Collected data
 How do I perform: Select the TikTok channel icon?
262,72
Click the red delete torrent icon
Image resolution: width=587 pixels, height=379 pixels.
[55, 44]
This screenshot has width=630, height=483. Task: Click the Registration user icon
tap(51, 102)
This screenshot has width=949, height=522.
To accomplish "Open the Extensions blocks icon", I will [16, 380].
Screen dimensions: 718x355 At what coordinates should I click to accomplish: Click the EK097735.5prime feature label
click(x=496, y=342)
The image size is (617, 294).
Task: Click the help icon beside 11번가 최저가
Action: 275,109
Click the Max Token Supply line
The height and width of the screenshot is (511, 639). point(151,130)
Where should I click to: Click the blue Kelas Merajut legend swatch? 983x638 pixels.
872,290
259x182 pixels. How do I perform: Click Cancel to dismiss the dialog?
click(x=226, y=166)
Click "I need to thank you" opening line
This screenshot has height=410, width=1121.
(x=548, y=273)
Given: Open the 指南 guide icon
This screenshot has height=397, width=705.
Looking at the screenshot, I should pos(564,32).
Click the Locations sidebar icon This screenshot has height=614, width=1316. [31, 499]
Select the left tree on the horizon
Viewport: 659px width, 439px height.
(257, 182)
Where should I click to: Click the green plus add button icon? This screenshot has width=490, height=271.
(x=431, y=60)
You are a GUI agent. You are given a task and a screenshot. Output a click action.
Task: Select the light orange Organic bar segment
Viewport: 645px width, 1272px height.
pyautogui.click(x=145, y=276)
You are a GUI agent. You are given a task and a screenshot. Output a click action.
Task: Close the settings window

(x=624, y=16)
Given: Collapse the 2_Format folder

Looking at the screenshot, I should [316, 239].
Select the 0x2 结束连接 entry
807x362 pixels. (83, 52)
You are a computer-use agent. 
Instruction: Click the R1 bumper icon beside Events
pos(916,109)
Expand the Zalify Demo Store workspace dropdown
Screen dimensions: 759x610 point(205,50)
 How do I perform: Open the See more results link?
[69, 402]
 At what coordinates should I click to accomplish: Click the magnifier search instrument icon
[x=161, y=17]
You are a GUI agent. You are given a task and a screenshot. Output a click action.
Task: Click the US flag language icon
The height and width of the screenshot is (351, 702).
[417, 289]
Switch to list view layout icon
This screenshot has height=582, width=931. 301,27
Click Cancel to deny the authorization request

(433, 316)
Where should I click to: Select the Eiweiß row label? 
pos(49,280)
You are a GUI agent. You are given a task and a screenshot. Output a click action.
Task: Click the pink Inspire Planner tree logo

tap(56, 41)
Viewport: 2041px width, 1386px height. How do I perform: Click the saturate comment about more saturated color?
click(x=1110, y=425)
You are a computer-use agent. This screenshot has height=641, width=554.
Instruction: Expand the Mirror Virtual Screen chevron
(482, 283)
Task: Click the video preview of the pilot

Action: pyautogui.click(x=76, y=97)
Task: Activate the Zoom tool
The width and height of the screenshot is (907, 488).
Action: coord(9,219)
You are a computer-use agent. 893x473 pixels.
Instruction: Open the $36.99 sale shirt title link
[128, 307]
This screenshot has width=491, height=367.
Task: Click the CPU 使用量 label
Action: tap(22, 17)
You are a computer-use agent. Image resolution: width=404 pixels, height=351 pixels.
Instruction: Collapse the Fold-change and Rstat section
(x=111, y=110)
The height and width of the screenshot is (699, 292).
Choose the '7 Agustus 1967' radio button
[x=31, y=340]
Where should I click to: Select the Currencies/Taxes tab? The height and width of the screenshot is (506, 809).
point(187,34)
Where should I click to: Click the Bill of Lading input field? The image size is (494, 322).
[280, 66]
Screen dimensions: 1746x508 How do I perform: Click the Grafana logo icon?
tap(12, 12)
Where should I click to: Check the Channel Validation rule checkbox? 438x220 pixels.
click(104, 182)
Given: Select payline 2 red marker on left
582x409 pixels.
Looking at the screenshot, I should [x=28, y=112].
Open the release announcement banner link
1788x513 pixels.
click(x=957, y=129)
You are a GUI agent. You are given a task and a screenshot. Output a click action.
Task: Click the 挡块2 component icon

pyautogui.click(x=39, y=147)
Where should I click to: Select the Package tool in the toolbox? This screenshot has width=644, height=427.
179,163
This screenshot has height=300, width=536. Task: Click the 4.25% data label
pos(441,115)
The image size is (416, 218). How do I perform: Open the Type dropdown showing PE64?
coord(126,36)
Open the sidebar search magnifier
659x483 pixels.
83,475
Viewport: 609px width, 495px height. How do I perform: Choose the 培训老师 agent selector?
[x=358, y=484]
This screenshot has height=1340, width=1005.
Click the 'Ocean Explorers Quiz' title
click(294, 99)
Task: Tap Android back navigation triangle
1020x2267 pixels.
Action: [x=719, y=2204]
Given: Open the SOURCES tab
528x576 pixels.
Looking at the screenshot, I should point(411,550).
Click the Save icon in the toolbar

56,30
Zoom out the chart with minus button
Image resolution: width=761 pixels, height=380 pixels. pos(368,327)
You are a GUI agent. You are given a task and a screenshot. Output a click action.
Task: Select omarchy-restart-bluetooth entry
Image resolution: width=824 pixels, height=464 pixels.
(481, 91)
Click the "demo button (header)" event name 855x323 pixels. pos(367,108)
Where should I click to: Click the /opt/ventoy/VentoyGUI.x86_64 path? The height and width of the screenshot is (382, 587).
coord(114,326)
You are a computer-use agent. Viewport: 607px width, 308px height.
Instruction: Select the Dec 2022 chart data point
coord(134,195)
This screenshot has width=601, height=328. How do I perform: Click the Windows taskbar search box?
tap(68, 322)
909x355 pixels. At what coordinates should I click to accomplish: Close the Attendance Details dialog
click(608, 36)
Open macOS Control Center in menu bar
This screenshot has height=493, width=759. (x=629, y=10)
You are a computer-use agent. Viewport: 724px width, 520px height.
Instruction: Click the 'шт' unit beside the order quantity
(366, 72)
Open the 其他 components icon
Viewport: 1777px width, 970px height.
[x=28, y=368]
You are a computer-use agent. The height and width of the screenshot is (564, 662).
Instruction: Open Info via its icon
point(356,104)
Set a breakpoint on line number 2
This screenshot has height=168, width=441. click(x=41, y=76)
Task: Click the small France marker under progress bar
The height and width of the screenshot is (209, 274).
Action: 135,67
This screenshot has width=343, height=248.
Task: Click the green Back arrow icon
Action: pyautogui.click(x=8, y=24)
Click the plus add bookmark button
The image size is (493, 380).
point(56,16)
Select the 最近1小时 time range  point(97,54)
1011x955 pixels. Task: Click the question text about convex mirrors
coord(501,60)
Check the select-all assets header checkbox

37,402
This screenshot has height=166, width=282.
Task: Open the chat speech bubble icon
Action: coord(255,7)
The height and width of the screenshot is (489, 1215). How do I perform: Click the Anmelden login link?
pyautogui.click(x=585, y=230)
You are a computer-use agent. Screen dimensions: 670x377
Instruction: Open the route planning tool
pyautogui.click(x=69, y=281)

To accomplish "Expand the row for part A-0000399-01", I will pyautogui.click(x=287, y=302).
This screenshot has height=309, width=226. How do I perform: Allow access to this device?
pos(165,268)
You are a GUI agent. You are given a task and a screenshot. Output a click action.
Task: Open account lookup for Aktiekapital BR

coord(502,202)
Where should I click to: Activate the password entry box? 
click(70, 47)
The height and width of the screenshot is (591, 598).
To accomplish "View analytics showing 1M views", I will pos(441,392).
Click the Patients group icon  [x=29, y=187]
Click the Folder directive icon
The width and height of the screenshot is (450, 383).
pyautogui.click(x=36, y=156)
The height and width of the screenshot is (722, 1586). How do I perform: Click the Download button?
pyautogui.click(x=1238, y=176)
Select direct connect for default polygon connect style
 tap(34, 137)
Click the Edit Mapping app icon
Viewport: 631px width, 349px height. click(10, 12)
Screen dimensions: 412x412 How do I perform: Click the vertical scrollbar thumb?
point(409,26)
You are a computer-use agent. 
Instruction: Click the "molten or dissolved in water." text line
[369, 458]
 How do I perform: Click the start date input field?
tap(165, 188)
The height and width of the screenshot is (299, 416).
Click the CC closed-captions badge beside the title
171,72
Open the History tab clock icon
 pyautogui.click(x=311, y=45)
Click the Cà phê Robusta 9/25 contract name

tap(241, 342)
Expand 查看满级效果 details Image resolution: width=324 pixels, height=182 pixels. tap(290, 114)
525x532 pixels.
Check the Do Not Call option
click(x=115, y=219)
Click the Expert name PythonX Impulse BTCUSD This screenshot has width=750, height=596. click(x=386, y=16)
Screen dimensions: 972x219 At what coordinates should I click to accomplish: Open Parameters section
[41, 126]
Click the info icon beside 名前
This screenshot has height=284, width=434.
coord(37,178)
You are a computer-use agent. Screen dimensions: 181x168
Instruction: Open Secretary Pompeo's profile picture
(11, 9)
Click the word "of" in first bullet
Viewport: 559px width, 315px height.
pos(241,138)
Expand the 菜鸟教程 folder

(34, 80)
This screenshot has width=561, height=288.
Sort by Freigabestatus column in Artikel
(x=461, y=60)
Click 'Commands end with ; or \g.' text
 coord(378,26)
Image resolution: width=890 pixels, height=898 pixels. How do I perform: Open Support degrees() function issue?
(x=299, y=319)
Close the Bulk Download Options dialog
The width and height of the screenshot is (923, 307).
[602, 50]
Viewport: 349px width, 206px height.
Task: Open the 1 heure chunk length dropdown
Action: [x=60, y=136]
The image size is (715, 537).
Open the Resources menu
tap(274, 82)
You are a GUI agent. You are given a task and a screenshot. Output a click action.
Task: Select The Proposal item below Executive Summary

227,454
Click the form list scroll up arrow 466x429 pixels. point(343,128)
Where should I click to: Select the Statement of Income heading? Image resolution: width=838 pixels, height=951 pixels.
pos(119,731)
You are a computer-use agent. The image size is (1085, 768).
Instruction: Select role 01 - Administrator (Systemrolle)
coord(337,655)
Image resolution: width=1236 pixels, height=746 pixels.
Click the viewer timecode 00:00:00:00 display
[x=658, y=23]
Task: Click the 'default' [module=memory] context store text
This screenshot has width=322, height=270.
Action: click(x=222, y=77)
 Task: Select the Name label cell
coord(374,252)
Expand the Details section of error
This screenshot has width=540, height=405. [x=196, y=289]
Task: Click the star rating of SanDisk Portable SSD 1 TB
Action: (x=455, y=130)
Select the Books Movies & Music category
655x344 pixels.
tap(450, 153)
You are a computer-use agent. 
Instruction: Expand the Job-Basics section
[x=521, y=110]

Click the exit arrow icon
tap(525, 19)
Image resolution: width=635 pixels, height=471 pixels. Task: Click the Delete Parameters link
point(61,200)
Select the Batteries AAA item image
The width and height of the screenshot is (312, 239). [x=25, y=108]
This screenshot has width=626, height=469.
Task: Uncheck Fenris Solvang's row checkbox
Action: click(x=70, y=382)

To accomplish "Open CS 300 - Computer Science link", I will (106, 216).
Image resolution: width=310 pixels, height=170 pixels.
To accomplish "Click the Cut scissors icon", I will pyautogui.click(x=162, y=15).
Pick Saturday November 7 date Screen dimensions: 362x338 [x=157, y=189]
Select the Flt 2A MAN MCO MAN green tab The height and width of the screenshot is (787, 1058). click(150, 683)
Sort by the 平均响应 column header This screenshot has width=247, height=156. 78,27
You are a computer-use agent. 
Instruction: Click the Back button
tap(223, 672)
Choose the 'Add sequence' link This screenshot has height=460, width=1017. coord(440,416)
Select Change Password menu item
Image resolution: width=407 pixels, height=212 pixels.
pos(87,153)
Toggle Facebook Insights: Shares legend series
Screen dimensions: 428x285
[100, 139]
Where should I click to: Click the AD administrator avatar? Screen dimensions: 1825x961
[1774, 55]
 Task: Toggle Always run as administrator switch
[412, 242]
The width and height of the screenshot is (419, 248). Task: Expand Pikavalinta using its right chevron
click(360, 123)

(Task item): Return every line from the entries above that includes the word "left".

(Answer to the problem):
Select the left tree on the horizon
Given: Select payline 2 red marker on left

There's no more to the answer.